The current study doesn't attempt to address the normal versus cancer or normal versus normal question. Rather, we view the current work as a profiling study of E-cad methylation across the NCI-60 cancer cells. Accrual of differences in methylation during carcinogenesis is well accepted in the field, having been studied by several other groups, and documented extensively (5, 6, 8–10, 16, 21, 44, 59).
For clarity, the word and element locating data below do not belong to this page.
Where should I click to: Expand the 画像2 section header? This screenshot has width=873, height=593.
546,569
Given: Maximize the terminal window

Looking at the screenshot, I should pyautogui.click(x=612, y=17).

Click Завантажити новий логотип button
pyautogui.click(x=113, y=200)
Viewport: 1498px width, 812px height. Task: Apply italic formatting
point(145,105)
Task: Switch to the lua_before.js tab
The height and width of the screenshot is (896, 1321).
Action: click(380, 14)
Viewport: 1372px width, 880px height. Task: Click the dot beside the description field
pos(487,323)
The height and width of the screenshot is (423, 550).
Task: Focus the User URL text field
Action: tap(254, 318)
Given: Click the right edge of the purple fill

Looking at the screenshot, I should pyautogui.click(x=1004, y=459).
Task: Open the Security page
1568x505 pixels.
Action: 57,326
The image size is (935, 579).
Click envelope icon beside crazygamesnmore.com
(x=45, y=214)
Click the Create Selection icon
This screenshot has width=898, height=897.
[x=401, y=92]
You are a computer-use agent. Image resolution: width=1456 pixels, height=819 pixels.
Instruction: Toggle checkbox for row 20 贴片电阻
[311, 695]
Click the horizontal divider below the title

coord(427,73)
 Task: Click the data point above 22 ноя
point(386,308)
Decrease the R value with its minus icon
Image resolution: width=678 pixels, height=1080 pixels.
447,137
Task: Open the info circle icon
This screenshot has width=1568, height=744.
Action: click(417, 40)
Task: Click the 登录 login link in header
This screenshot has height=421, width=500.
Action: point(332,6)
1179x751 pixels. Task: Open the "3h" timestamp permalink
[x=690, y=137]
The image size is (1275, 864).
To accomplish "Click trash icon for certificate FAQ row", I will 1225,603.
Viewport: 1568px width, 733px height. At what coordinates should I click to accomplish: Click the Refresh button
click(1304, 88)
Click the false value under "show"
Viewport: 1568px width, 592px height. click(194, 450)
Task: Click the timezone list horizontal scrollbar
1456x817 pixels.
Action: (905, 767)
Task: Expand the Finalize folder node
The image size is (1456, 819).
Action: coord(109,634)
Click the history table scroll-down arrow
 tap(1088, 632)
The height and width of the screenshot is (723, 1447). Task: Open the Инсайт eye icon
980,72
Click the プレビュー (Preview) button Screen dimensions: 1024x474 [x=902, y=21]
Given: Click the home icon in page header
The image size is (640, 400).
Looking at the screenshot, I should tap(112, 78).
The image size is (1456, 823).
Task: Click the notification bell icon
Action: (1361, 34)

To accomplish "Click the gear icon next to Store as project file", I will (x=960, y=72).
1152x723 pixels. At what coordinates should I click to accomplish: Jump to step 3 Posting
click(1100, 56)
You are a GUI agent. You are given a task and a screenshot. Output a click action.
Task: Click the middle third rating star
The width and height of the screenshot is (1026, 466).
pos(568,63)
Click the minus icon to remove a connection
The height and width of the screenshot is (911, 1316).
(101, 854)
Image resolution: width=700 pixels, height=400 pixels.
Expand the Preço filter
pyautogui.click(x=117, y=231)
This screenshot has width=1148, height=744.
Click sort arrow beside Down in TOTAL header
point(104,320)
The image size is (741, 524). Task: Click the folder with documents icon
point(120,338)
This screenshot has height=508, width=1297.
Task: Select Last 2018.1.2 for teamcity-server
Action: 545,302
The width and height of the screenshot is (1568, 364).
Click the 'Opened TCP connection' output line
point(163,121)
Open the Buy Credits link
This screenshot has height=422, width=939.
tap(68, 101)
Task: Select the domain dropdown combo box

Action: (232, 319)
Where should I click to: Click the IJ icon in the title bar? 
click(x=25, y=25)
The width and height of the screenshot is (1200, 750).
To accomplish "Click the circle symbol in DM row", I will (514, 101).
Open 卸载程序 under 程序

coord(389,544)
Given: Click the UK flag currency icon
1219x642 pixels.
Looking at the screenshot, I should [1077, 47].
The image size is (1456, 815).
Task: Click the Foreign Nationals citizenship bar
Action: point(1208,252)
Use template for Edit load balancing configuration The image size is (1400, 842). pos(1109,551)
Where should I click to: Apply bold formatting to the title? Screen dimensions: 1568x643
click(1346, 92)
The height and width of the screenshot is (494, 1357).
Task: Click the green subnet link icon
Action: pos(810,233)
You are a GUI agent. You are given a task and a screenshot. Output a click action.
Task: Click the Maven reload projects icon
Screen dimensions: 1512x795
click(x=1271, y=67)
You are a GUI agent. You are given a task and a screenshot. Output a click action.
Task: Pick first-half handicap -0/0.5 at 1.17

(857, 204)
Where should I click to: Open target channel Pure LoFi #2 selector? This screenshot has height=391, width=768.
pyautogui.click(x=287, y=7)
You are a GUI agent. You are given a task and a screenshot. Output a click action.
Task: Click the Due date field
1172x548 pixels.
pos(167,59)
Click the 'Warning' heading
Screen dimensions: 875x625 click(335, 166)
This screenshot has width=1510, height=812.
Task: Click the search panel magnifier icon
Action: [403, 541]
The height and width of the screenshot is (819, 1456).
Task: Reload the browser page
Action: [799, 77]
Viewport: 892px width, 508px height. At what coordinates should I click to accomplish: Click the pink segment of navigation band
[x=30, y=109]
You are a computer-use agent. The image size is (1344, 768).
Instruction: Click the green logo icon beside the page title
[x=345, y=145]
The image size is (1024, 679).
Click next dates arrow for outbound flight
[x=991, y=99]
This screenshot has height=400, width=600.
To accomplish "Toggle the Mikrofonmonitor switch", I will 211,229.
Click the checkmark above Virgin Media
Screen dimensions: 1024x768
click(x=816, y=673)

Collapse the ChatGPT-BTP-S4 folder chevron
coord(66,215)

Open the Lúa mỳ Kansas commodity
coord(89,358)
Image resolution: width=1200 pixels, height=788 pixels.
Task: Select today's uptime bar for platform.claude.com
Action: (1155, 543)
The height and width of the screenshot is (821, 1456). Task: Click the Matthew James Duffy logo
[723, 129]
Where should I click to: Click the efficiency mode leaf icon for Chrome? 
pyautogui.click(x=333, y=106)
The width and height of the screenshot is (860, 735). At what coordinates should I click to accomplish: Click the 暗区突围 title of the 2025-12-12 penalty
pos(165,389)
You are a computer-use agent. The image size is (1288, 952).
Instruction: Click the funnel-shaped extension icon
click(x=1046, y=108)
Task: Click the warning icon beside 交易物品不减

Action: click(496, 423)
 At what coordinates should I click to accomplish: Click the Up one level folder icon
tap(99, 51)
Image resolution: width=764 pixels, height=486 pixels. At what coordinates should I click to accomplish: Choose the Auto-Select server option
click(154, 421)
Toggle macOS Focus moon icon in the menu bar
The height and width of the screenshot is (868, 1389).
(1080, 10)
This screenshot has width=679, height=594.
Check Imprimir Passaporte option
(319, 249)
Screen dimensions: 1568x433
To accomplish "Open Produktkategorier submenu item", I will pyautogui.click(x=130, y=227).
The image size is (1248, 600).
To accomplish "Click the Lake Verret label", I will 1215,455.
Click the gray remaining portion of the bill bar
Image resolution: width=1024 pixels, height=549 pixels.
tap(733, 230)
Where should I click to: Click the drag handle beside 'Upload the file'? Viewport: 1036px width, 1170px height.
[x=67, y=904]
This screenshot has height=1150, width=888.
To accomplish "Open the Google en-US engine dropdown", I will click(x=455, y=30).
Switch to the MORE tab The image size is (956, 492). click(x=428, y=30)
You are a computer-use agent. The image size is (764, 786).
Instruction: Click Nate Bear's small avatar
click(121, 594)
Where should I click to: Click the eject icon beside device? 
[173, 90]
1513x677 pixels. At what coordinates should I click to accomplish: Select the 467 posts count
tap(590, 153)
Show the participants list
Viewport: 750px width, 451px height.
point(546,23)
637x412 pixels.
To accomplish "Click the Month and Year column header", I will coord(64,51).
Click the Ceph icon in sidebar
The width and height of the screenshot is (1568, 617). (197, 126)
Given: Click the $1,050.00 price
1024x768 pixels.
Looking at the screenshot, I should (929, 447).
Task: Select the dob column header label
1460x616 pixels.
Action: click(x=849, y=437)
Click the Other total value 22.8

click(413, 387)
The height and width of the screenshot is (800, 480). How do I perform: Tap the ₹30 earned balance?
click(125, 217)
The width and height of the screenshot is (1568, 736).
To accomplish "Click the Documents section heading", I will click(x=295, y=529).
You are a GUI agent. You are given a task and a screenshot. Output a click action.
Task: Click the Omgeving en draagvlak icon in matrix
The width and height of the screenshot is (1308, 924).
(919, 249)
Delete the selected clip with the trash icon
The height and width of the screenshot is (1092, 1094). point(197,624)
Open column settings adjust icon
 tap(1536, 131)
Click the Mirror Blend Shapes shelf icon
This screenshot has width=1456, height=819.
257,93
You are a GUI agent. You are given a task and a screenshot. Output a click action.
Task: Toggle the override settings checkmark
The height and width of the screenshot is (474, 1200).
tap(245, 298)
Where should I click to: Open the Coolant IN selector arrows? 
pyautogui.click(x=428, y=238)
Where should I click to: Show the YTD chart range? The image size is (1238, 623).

In conclusion, this review provides a detailed profile of the promoter region methylation status of E-cad in the NCI-60 cell lines and delineates the relationship of that methylation to silencing of the gene. It reports a bimodal distribution of methylation and a major difference in methylation between epithelial and nonepithelial cancer cells types. It also indicates that CpG site no. 4 is partially methylated in cell lines that both transcribe E-cad and have low overall methylation levels, consistent with the idea that site no. 4 is a seed for the methylation process, and perhaps that there is differential methylation of the two DNA strands. Analysis of the association between promoter region methylation and expression of E-cad led to the novel finding of an apparent threshold at ∼20% to 30% methylation beyond which E-cad expression is effectively silenced. Based on the results, we have analyzed the relationship of E-cad methylation and expression to the sensitivity of compounds tested in the NCI-60 screen. The results will be presented separately.¹³

Overall, this study provides a type of detailed analysis of promoter region methylation that can be applied to additional cancer-related genes. The implications for therapy are clear in that the DNA methylation states of individual genes have proved useful as biomarkers for individualization of therapy (60, 61).